Think I'll try the STP fix until there is agreement within the group on what qualified oils or additives there really are to use in our cars.
Valvoline VR1 Racing lists ZDDP right on the container...
Look for Product Information sheet not MSDS
|Good Morning all|
I just sent this email off to Castrol oil products, of which I also have a cabinet full. Enough for about five oil changes in all three cars. Yea I know, I bought it on sale! Here is the email I sent Castrol if they reply Ill post it?
I have used Castrol products in all of my cars for the past 45 years. My father a Canadian used it in his cars before me. I have always had good luck with your products both engine oil and gear oil and grease for the running gear. When looking up the product information sheet and the MSDS sheet for your products as they relate to the amount of zinc in Castrol GTX motor oils, one sheet says 0% Zinc for wear, while the MSDS sheet shows 5-20%. Which is correct. Also this site, which I have linked shows a forum that is viewed by tens of thousands, many of them Castrol users who plan to discontinue use of your products if the zinc content is discontinued. Why wouldn't Castrol products come out with a oil that was for the use in our cars as there are thousands of us world wide. Simply call it "Castrol Classic" for use in classic cars with push rod engines.

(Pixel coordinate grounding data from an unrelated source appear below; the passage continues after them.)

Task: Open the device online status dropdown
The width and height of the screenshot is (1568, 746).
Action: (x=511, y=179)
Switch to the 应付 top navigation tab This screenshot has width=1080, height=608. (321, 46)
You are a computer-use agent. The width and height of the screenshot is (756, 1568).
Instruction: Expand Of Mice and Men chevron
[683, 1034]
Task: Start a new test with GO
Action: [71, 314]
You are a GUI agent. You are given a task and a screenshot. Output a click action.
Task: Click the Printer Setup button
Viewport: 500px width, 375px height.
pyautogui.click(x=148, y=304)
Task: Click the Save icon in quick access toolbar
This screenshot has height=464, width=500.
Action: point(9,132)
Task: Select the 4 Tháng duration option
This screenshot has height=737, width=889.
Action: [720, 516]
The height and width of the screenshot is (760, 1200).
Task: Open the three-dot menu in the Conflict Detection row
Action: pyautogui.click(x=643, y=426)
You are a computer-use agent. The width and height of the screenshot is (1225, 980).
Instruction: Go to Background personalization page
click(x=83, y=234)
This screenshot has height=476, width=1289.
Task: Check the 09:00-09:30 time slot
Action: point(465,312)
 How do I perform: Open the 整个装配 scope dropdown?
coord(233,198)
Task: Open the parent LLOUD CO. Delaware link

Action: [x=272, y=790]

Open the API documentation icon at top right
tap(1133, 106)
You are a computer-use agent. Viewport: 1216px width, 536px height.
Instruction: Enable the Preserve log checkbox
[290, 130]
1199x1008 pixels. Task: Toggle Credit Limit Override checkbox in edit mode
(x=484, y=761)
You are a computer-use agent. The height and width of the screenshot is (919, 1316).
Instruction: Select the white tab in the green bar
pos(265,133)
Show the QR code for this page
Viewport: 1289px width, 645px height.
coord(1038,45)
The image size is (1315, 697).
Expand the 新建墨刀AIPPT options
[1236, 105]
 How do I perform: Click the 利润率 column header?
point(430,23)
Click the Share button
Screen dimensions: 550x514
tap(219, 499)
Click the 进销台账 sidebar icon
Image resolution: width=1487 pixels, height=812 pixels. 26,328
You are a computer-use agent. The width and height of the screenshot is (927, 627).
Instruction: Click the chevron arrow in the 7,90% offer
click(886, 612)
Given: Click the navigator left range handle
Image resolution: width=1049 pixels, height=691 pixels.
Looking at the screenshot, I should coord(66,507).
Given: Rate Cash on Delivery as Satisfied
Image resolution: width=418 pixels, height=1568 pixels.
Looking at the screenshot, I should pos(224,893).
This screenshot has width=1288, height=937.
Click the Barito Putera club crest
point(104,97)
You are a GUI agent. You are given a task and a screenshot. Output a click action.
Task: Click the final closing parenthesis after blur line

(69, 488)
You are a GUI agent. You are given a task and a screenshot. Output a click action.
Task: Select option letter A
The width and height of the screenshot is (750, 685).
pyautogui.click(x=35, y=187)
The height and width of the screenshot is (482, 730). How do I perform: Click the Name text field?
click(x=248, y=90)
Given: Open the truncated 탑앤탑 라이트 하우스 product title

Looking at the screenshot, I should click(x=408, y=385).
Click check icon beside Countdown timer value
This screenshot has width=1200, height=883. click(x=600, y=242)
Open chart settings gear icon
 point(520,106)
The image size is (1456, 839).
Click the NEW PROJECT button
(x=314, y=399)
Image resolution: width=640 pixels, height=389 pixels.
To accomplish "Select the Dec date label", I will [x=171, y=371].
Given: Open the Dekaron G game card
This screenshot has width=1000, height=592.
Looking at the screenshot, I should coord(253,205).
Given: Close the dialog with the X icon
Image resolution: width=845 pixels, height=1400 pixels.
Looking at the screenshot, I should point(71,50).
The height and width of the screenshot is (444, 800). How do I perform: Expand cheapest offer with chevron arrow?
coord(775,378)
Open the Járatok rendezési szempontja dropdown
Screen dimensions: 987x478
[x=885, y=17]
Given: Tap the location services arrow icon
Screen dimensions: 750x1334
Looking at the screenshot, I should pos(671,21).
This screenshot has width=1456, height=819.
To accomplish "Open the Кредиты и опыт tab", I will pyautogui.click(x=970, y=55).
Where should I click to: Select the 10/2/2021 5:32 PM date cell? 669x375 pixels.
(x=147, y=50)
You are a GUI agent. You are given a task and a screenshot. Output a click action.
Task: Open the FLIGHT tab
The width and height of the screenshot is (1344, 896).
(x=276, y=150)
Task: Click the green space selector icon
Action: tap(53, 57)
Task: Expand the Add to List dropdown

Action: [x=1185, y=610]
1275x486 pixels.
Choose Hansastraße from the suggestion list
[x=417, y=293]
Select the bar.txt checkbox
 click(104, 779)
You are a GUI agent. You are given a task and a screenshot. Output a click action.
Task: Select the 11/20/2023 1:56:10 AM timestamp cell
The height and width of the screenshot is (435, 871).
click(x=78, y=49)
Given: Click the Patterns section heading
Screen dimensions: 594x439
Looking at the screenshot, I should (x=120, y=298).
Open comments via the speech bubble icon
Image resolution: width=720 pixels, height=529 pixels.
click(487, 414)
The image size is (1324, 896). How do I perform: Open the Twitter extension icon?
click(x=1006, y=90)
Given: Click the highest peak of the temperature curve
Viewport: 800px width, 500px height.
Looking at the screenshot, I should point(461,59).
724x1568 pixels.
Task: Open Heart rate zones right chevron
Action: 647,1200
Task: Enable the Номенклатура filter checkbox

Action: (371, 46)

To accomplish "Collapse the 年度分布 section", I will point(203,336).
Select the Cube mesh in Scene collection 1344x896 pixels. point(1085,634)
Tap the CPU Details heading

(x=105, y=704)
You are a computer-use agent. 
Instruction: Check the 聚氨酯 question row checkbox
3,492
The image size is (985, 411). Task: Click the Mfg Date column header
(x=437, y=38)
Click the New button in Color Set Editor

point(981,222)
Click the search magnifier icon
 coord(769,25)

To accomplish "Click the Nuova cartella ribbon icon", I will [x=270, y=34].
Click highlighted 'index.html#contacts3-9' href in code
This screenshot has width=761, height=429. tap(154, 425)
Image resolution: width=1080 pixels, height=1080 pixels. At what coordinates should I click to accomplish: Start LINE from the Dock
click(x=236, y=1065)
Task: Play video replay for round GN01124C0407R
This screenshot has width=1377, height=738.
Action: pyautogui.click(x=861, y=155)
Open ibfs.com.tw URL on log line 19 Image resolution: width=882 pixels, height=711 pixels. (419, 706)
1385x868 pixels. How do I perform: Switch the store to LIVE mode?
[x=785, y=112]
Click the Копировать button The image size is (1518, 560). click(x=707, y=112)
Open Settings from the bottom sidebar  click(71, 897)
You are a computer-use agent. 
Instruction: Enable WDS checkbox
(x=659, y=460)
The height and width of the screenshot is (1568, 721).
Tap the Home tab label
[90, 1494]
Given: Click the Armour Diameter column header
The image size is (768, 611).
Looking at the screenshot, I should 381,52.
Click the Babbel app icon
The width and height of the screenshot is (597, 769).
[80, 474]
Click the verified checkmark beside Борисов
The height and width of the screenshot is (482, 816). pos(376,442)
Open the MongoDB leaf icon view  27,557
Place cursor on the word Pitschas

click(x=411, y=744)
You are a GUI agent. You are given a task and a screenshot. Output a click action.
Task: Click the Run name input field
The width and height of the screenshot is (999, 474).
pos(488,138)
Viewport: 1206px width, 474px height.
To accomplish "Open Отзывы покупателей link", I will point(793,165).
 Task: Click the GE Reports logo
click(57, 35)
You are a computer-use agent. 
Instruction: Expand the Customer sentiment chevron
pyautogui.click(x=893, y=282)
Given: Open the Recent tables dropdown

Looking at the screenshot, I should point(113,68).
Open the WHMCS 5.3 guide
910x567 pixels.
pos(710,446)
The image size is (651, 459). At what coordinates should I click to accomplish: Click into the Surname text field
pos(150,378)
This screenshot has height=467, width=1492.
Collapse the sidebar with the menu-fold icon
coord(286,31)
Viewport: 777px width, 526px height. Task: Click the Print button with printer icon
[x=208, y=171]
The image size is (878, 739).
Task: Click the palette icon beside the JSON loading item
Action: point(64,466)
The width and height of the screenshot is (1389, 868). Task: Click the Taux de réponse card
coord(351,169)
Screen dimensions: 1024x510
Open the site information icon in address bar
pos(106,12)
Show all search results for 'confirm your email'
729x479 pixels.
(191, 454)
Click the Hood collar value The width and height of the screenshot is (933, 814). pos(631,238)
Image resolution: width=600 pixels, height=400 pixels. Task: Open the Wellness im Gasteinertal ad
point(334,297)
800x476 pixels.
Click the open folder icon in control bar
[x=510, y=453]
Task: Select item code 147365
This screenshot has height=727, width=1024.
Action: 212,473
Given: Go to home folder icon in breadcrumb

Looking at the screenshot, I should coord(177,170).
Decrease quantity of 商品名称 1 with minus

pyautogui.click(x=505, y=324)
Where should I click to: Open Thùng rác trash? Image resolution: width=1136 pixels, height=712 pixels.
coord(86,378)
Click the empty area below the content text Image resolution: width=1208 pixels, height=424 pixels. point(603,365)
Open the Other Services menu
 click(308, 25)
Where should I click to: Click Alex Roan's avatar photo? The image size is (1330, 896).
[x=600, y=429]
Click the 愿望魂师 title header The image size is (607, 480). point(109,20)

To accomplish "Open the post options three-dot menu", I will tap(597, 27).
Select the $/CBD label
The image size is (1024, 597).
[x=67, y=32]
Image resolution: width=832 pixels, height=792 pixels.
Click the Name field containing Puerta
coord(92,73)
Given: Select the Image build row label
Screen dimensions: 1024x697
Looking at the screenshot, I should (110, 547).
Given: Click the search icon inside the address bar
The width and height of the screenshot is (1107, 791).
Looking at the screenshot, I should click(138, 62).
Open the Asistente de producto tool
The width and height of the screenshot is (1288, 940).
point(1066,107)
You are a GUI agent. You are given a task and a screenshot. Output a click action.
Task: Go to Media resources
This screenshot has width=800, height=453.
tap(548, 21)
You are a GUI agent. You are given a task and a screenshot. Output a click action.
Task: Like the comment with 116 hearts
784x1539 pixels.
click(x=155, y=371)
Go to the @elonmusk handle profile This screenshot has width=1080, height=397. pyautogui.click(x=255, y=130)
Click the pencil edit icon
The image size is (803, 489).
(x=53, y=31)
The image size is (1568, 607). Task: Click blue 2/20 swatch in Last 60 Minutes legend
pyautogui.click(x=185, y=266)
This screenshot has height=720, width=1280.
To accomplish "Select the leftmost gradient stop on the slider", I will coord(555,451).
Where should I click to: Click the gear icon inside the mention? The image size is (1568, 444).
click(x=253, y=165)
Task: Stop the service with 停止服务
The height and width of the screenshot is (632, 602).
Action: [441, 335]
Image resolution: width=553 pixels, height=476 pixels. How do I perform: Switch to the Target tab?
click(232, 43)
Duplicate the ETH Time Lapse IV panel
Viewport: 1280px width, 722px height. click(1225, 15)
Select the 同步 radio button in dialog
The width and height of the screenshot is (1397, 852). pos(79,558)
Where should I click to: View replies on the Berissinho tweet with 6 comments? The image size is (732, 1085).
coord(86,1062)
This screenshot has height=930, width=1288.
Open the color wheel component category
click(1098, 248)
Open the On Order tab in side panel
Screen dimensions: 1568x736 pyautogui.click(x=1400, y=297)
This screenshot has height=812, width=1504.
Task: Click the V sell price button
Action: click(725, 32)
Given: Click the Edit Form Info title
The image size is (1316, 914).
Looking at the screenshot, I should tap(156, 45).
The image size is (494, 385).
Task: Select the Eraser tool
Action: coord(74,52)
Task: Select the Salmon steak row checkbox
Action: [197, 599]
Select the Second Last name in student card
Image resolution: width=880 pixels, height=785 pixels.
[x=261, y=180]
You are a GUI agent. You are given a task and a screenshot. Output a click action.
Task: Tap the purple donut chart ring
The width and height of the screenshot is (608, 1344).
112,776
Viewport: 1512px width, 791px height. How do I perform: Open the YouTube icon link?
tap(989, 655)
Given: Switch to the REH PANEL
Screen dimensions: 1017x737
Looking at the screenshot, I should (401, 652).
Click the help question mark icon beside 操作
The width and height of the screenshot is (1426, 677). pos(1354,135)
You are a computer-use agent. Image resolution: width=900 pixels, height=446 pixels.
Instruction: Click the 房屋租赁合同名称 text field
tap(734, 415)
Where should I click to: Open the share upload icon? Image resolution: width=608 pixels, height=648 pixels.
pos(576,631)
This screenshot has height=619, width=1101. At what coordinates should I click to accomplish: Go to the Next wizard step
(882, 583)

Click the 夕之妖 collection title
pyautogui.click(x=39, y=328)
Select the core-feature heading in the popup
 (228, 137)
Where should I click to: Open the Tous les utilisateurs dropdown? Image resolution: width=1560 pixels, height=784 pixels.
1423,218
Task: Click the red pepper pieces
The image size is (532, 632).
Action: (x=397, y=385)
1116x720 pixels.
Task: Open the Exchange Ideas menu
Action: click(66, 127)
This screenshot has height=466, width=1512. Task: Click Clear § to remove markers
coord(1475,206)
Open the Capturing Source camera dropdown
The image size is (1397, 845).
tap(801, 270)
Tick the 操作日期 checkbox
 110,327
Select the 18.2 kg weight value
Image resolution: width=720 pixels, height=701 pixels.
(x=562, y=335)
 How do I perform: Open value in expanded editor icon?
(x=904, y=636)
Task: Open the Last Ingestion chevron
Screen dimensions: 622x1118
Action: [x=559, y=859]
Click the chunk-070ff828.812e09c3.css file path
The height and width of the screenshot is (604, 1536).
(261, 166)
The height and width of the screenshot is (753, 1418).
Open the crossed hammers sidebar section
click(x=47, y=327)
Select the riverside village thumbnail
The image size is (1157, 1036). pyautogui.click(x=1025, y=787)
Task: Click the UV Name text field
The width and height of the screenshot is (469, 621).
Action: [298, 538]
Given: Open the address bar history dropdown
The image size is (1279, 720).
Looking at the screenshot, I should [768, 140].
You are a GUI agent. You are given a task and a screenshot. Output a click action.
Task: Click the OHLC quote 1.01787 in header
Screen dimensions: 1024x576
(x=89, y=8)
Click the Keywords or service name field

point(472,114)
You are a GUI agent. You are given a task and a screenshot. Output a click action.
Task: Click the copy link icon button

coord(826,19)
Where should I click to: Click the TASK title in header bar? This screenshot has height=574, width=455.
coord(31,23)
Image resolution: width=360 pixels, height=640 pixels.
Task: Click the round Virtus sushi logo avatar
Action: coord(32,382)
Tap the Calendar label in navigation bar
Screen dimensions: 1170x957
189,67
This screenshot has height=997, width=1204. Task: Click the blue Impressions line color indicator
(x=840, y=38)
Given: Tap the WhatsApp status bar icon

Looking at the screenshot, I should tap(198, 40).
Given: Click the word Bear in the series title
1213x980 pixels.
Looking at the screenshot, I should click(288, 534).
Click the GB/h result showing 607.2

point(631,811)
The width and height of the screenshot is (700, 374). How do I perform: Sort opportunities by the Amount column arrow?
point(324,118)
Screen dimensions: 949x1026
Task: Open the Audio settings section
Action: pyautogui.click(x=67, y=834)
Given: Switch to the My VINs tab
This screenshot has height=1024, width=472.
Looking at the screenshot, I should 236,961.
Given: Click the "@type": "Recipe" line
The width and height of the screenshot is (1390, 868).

This thread appears on the MG cars forum on the BBS site:http://www2.mgcars.org.uk/cgi-bin/gen5?runprog=mgbbs&mode=thread&access=&&subject=8&source=T&thread=200610090226352026
If I have sent this to the wrong department of Castrol products, please see that it is pasted along to the correct department. Response back to me by email would be greatly appreciated. John Hambleton
|Simply call it "Castrol Classic"|
This exists !
Comes in nice dark green (almost BRG) tin cans, with their 1960s logo. I once bought a litre of gear oil from that range.
Perhaps not for the US market ?
|Thanks Peter, but dose it contain zinc? John|
Here is their answer and very quick. John
Thank you for contacting Castrol North America.
Thank you for contacting Castrol North America.
The GTX Line has a zinc level of 0.075%.
As indicated on our product packaging, the current engine oil category API SM/ILSAC GF-4 is fully backwards compatible or ‘back serviceable’ and has been extensively tested. Valve train issues are not anticipated with the use of modern engine oil in older cars of OEM stock configuration. In fact, current SM/GF-4 engine oils are subjected to testing that is far more intensive than engine oils of previous API/ILSAC categories.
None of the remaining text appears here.